Setelah melakukan uji coba beberapa saat lalu, dia mengaku jaring, pancing, dan alat lainnya dapat menghasilkan ikan lebih banyak dibandingkan dengan cantrang. Sehingga, dia mengaku siap beralih asalkan ada bantuan nyata dari Pemerintah.
"Kami harap ada akses kredit perbankkan yang bisa membantu karena sampai saat ini alat bantuan pengganti cantrang dari Kementerian belum ada," katanya pada KONTAN, Senin (12/12).
Bambang Wijayanto Koordinator Front Nelayan Bersatu (FNB) menilai pemerintah terlalu terburu-buru dalam melakukan penggantian alat tangkap. Dia mengaku membutuhkan waktu sekitar dua tahun untuk proses adaptasi dan penggantian tersebut.
Lagi pula, menurutnya cantrang masih termasuk alat tangkap yang ramah lingkungan bila digunakan di wilayah yang tepat.
Sejak berlakunya Permen Nomor 2 Tahun 2015 tentang aturan penggunaan alat tangkap, praktis dibeberapa wilayah telah melarang penggunaan cantrang sehingga, para nelayan tidak dapat melaut. Akibatnya, pembayaran kredit ke bank terganggu dan banyak yang terkena pinalti bank.

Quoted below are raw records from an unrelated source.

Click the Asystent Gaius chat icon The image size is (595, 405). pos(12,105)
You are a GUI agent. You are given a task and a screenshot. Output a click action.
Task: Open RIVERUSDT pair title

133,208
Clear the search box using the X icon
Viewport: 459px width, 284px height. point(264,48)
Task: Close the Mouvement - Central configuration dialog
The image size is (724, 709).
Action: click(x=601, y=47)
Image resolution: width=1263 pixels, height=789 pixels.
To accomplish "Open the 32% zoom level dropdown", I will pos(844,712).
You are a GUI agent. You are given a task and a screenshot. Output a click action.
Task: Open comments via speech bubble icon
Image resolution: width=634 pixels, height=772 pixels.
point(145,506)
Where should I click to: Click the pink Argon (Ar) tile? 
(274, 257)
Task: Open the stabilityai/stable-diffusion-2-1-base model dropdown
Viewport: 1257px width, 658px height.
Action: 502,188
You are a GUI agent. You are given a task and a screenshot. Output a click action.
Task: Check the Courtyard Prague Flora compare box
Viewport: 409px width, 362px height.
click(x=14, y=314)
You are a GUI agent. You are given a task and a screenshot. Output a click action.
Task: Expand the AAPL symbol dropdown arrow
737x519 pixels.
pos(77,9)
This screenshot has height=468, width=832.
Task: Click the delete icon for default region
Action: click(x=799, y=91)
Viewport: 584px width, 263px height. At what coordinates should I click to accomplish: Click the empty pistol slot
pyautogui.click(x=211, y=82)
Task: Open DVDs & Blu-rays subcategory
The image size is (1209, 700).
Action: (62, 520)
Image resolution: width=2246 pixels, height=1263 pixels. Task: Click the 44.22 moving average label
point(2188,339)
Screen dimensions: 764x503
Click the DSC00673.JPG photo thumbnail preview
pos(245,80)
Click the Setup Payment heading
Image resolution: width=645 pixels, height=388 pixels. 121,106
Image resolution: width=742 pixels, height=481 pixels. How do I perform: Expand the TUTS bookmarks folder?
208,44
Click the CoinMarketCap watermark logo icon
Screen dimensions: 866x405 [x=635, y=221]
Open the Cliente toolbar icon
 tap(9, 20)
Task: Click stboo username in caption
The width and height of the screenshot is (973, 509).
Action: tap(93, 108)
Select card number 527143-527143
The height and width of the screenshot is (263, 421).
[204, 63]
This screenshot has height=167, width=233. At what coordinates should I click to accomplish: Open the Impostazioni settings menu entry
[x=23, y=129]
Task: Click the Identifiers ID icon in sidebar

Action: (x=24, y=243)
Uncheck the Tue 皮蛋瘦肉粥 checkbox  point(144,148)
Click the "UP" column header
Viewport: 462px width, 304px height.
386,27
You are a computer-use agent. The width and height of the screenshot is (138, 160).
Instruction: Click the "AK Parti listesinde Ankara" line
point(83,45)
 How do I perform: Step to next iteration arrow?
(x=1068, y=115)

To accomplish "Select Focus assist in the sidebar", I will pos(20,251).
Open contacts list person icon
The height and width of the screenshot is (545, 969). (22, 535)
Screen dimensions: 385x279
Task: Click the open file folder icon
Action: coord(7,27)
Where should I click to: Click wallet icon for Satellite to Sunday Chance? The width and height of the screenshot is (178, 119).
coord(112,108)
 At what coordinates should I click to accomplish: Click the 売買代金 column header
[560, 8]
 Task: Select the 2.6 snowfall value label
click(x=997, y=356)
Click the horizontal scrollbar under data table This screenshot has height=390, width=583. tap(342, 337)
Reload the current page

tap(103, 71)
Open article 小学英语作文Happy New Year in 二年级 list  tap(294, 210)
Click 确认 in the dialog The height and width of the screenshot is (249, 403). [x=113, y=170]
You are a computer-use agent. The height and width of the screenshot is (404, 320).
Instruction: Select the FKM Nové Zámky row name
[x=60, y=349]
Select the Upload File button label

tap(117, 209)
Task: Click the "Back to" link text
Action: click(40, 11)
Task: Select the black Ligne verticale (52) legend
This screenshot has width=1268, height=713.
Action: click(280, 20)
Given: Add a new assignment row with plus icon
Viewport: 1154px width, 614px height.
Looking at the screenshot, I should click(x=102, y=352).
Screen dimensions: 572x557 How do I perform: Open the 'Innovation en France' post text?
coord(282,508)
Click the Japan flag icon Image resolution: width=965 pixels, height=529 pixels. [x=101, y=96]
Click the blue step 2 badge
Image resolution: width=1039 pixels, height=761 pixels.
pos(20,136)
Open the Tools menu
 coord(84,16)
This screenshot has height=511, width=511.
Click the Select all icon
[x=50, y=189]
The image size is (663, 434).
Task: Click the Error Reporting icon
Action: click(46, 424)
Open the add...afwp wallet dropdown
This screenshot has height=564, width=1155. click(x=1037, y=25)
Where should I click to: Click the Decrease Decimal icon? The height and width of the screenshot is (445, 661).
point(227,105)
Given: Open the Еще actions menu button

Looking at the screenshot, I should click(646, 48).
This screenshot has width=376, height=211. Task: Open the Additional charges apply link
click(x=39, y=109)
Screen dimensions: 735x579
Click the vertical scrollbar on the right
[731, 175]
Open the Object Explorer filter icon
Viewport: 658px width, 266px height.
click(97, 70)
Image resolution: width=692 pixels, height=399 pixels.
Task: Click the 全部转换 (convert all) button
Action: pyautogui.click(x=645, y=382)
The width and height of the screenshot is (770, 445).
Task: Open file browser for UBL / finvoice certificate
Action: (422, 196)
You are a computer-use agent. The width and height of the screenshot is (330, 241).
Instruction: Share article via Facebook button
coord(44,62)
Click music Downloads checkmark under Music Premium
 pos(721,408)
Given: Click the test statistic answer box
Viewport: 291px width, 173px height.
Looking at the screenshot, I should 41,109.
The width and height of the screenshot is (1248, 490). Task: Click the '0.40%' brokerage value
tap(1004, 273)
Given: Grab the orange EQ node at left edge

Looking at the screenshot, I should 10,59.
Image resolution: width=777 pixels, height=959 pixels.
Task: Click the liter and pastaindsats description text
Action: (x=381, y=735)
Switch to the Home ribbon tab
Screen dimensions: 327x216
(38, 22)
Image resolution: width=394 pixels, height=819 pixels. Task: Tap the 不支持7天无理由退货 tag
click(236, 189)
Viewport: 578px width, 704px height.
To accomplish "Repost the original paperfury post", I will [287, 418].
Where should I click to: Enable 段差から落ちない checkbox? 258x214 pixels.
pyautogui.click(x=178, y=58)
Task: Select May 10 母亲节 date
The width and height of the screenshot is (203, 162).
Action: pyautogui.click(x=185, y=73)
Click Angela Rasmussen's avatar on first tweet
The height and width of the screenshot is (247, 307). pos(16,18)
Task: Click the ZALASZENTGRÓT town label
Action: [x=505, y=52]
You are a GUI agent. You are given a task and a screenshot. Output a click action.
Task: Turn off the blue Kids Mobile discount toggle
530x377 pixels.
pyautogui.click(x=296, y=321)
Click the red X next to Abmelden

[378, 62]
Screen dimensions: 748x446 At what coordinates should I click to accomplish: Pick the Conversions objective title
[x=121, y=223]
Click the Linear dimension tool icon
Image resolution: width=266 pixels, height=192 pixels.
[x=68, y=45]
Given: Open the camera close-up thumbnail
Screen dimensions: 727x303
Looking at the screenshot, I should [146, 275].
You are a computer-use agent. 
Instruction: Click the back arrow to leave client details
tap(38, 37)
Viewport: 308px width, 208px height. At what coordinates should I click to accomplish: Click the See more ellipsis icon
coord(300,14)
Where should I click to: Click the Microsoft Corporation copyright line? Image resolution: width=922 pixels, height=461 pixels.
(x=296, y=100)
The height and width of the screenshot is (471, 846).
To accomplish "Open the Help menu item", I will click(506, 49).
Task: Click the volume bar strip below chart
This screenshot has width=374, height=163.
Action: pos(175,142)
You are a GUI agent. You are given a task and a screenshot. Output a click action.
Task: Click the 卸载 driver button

"Sampai saat ini belum ada satu pun bank yang ditunjuk KKP untuk mengadakan pembicaraan dengan kami soal restrukturisasi utang atau pinjaman baru," katanya.
Menurut Bambang, sampai saat ini masih banyak nelayan yang menggunakan cantrang dan hasil tangkapannya masih banyak karena makin besarnya permintaan dari industri surimi yang menggeliat.
Sebelumnya, Budhi Wibowo Ketua Umum Asosiasi Pengusaha Pengolahan dan Pemasaran Produk Perikanan Indonesia (AP5I) menilai bila cantrang tidak diperbolehkan maka industri surimi akan gulung tikar karena tidak bisa mendapatkan bahan baku. Karena, ikan kecil hanya dapat ditangkap menggunakan cantrang.